## WORK REQUEST
Please copy each line below that contains the string "computer".

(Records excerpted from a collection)
+===+

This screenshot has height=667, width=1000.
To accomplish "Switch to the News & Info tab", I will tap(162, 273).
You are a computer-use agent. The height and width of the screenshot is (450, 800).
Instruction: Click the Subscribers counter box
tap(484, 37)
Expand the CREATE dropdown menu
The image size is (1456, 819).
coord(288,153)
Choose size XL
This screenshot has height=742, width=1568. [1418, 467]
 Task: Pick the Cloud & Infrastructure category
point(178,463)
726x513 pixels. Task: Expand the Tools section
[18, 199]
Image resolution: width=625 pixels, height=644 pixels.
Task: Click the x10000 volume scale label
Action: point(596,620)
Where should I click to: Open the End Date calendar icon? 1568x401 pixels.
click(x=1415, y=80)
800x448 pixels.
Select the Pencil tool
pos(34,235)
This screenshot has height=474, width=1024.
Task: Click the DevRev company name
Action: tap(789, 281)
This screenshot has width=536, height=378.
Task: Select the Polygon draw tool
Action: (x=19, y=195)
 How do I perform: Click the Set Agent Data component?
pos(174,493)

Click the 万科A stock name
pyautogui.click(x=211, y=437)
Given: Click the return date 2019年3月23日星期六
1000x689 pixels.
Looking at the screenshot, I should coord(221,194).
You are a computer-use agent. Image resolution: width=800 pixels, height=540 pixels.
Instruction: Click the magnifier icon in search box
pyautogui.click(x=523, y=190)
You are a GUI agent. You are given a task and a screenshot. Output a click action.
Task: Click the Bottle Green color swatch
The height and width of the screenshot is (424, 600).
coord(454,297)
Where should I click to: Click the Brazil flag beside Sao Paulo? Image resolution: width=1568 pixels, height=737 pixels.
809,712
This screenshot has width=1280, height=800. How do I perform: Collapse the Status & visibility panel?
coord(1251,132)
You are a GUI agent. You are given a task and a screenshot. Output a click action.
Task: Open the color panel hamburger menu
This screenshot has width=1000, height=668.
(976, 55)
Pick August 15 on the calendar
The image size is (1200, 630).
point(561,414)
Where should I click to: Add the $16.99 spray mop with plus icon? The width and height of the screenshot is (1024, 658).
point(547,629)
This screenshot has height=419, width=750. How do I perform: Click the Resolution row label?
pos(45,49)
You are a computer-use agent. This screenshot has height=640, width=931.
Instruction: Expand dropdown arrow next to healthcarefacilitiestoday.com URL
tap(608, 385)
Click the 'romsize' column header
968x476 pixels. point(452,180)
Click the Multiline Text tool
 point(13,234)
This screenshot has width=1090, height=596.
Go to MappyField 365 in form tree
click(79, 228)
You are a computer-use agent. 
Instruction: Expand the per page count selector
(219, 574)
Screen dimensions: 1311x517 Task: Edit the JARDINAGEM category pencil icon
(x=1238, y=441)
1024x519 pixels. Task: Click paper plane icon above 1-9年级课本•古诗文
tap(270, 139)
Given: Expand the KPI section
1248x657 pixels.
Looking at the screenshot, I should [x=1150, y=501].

+===+

## THE COMPLETED TASK
You are a computer-use agent. The height and width of the screenshot is (450, 800).
You are a computer-use agent. Image resolution: width=800 pixels, height=540 pixels.
You are a computer-use agent. This screenshot has height=640, width=931.
You are a computer-use agent. 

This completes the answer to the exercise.